PROMPT: Below are several entries. Transcribe exactly those lines that fall from the one with "Expand the Internet Explorer 5 folder" through the one with "Screen dimensions: 1295x835", end lines included.

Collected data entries

....................

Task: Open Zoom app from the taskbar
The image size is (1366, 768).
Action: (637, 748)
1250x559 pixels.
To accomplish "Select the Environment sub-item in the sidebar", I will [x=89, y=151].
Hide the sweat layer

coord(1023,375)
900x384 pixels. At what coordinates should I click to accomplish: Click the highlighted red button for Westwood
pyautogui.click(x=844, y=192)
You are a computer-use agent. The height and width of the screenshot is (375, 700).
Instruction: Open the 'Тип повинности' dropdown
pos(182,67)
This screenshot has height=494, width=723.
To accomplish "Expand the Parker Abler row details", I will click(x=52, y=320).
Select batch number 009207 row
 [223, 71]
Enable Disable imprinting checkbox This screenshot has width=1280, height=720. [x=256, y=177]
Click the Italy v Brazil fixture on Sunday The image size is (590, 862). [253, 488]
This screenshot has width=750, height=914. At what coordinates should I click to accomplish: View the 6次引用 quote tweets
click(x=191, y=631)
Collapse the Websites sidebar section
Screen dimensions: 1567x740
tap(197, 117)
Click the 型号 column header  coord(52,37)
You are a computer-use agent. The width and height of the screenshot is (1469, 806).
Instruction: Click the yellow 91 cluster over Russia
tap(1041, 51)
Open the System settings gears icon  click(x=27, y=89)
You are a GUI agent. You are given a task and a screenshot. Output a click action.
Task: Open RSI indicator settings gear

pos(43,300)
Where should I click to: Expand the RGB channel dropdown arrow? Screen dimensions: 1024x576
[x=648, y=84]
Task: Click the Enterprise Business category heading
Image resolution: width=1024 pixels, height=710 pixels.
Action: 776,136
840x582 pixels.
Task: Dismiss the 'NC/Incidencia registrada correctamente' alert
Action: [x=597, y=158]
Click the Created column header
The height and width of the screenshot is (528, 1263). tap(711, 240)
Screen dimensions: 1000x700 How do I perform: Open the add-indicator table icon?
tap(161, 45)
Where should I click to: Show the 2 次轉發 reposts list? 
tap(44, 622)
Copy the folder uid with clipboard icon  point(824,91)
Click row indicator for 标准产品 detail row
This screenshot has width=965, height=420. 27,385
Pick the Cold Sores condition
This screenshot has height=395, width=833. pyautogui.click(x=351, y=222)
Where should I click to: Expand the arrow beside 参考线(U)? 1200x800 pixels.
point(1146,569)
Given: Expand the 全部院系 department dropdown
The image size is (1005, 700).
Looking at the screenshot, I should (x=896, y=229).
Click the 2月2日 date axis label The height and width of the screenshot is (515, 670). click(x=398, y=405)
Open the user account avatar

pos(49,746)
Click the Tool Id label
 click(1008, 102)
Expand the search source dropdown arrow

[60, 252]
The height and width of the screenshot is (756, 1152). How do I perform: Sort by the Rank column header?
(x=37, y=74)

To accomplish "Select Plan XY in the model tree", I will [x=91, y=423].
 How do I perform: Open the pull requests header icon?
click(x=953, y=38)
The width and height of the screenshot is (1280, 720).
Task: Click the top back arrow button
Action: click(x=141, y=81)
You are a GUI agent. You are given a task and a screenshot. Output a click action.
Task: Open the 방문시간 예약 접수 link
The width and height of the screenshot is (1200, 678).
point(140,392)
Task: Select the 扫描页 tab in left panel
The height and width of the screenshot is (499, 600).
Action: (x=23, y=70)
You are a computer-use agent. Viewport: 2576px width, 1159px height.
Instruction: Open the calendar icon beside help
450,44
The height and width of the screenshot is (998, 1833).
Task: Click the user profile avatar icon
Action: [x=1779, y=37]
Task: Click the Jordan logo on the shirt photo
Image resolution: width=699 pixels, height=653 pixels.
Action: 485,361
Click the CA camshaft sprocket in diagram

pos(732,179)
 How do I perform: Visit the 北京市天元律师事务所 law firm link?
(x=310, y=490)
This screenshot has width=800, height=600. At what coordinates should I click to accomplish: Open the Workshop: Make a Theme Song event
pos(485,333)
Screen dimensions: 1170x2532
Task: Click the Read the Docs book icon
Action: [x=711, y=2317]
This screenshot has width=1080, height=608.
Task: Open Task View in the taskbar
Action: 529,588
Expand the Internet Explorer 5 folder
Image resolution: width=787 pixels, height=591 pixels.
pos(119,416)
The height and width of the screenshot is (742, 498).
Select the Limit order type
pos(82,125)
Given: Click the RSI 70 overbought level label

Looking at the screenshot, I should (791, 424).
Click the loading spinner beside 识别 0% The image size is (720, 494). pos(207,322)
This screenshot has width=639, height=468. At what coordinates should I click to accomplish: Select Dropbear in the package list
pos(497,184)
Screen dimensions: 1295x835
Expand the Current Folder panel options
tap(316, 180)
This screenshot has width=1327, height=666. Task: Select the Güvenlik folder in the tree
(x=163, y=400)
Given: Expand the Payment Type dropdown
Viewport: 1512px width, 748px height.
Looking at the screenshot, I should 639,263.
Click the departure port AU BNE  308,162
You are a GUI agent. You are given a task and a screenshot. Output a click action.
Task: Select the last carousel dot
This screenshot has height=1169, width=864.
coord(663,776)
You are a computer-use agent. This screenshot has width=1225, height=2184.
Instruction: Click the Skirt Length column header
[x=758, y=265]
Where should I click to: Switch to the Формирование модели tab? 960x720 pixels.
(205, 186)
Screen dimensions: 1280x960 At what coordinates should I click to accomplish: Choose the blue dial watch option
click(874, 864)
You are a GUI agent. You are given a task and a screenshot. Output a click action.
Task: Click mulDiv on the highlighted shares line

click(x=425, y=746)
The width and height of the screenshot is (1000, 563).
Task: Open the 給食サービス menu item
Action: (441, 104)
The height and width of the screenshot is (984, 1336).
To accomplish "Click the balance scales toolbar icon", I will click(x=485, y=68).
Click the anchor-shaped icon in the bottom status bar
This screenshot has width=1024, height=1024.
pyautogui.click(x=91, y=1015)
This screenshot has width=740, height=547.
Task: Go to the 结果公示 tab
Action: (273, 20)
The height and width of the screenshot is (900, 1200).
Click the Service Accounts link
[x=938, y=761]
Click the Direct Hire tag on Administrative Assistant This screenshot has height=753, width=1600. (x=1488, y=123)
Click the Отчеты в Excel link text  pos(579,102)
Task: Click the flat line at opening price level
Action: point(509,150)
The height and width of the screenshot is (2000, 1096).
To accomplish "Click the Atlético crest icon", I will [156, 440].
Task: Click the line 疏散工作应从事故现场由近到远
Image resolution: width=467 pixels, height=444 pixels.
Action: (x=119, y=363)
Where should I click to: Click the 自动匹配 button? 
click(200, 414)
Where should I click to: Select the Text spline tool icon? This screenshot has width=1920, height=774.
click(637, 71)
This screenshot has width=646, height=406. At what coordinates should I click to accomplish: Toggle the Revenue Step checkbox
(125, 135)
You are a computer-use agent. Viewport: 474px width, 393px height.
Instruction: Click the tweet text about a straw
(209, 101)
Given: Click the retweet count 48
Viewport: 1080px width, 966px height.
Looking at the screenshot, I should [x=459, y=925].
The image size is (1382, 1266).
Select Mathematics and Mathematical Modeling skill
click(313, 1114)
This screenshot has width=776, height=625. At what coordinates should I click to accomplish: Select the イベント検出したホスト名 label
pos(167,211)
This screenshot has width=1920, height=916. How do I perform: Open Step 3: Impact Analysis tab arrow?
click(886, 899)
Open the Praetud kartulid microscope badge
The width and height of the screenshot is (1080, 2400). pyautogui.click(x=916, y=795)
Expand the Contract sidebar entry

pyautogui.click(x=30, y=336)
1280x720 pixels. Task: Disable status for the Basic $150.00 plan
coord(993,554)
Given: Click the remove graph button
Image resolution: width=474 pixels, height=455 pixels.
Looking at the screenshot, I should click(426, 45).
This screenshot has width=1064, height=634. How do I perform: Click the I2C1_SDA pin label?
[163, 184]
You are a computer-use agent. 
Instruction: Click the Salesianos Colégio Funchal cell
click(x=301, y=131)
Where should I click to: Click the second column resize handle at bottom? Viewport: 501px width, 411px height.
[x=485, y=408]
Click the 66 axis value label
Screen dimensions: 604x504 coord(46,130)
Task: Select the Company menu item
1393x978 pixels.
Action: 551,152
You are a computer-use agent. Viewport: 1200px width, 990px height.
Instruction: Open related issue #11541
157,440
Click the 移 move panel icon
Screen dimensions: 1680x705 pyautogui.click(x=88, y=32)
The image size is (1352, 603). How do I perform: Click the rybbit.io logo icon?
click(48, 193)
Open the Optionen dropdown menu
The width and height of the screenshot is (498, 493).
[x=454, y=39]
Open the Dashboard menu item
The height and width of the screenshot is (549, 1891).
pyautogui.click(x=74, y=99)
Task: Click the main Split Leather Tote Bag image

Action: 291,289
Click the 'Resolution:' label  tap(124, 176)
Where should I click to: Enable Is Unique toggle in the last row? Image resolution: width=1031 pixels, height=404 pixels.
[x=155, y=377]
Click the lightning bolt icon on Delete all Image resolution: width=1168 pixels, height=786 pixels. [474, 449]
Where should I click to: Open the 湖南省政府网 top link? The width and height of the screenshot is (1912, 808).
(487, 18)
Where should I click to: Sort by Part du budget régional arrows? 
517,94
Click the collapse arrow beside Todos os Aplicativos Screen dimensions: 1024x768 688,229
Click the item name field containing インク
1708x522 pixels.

....................

TASK OUTPUT:
Expand the Internet Explorer 5 folder
Image resolution: width=787 pixels, height=591 pixels.
pos(119,416)
The height and width of the screenshot is (742, 498).
Select the Limit order type
pos(82,125)
Given: Click the RSI 70 overbought level label

Looking at the screenshot, I should (791, 424).
Click the loading spinner beside 识别 0% The image size is (720, 494). pos(207,322)
This screenshot has width=639, height=468. At what coordinates should I click to accomplish: Select Dropbear in the package list
pos(497,184)
Screen dimensions: 1295x835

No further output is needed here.